Mayor Rita Vogler expects to that to change in a big way in coming months, and, she said, Hesperia's higher land values will help make the city's development more upscale.


"The city is very open and very friendly," Vogler said Monday at the Hesperia Chamber of Commerce's monthly luncheon, where she presented the annual State of the City address. "We have done our share.


"We're going to be getting the Macy's, we're going to be getting the fine dining restaurants."


Vogler made the remarks in a response to a question from former planning commissioner Russ Blewett, a former mayor of Baldwin Park, who is planning a run for the Hesperia City Council in 2008.


The two major shopping centers previously announced for Hesperia -- anchored by a Wal-Mart and a Target -- have been making slow progress since being announced last year, due to both corporations going through a full Environmental Impact Report process. Vogler said Tuesday that the two corporations had insisted on going through the slower EIR process, rather than taking their chances with a faster alternative method.


"From their corporate headquarters comes the mandate that they will have an EIR on it," Vogler said. "Does that particular parcel warrant it? Probably not. But they're doing their due diligence."


But other cities have had rapid growth despite EIRs and high land prices, through incentives from local government. Vogler said the city has made deals with businesses in the past, but there was a limit to what she would want to do.


"There's only so much tax dollars and so much incentives that you can give."


But the continuing development in neighboring communities will help Hesperia's cause as well, she said.


"Victorville, really, they have no place to go. The [Mall of the Victor Valley], it's a hard sell, because of the traffic and the infrastructure they have there. There's a limit to what they can do.


"We have a canvas out there [in Hesperia], and we can do it the right way, and that's what I hope I can get across to them."


"That just shows a total lack of understanding of municipal finance," Blewett said Tuesday. "Every city that is a successful city has a very high sales tax. That's the revenue that provides services for the city. Our sales tax revenue is pathetic, and it's pathetic because we have a city council that just doesn't understand. ... They should be priming the pump to get these things to happen.

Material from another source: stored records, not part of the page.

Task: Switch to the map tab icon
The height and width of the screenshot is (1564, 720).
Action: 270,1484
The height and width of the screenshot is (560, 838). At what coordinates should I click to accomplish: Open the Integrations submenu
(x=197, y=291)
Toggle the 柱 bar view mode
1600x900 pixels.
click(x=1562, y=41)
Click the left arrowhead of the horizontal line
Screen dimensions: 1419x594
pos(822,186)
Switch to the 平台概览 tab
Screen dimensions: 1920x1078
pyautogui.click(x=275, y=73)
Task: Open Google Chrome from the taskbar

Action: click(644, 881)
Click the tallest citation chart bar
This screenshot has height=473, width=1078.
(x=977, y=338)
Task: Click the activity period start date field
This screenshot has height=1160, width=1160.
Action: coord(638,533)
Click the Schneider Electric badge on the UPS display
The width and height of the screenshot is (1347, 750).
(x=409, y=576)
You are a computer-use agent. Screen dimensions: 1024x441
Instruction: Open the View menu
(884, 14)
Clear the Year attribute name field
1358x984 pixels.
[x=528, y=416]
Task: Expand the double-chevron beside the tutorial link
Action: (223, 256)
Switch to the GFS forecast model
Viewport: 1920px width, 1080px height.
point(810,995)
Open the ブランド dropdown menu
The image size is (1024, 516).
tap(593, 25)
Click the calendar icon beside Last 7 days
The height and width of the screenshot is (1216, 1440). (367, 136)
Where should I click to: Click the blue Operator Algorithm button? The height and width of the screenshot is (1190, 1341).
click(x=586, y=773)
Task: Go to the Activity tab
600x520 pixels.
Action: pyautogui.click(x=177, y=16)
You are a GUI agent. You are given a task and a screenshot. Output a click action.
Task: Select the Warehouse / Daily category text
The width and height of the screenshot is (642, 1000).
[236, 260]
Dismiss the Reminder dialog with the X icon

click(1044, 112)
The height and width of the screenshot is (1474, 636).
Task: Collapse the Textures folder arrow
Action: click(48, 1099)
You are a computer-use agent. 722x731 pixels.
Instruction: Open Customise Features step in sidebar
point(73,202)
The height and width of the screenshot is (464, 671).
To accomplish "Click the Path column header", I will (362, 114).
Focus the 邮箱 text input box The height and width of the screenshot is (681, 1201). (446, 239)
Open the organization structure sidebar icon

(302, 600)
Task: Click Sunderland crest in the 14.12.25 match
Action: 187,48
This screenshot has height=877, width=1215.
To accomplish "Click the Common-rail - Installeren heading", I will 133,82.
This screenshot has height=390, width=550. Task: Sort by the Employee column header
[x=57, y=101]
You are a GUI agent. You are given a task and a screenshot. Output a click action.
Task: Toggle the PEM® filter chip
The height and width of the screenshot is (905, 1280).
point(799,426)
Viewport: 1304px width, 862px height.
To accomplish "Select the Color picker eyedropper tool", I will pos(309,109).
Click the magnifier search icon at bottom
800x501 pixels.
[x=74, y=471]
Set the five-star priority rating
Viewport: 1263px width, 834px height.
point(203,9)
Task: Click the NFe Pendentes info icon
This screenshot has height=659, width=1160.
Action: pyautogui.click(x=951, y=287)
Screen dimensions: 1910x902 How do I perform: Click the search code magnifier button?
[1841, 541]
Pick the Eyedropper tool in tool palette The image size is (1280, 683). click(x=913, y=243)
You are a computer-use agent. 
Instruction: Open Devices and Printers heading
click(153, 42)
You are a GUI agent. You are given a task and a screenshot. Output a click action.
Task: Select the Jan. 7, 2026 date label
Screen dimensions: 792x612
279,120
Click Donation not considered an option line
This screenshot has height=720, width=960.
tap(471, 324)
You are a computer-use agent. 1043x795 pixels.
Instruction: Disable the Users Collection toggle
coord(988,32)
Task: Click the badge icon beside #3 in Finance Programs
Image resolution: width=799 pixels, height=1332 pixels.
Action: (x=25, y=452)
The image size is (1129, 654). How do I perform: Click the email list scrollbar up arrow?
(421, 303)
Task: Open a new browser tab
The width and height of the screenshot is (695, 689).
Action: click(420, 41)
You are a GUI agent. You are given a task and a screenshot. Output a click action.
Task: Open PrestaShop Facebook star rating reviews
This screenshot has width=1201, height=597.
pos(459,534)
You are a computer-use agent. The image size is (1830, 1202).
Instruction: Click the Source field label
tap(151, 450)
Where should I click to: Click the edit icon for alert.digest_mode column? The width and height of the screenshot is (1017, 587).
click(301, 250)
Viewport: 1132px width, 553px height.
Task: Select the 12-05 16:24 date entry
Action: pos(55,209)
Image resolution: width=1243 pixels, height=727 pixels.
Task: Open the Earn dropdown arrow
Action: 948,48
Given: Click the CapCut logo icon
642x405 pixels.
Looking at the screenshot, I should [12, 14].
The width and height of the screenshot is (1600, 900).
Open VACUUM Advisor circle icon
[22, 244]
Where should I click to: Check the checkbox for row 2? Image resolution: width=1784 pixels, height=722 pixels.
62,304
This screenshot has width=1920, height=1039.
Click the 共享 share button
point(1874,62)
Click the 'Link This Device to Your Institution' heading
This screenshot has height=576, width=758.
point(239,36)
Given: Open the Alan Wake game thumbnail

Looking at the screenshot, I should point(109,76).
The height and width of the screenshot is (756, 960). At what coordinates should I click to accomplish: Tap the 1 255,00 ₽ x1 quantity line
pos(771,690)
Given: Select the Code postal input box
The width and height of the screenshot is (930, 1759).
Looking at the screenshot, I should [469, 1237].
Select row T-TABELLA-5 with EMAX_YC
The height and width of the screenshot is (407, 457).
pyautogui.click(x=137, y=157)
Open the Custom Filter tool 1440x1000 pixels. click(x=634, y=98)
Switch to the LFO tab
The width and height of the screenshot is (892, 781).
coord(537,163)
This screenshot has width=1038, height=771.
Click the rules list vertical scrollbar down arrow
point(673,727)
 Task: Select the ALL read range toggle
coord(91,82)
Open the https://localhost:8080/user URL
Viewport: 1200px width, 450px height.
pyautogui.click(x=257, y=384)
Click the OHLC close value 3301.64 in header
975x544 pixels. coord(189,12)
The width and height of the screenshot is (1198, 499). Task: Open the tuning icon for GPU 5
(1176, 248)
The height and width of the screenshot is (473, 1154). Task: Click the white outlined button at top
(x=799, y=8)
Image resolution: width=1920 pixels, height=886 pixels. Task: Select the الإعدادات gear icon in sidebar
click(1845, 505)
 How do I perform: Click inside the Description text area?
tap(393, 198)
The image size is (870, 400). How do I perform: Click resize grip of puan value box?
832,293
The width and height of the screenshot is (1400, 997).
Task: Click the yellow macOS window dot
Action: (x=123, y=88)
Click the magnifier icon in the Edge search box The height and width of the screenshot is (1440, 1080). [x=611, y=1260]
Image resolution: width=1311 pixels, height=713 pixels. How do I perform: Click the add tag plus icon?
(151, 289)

"It's unfair to the citizenry that they have to drive to Victorville" to shop, he said. "We're not getting the services in the city that we deserve. ... If we had more sales tax revenue, we'd have that money to get things done.


"Revenue is the name of the game, and you do what you've got to do to get things done."


"We're not giving away the taxpayer dollars," Vogler said.


The state of the city address video presentation will be online at CityofHesperia.us later this week.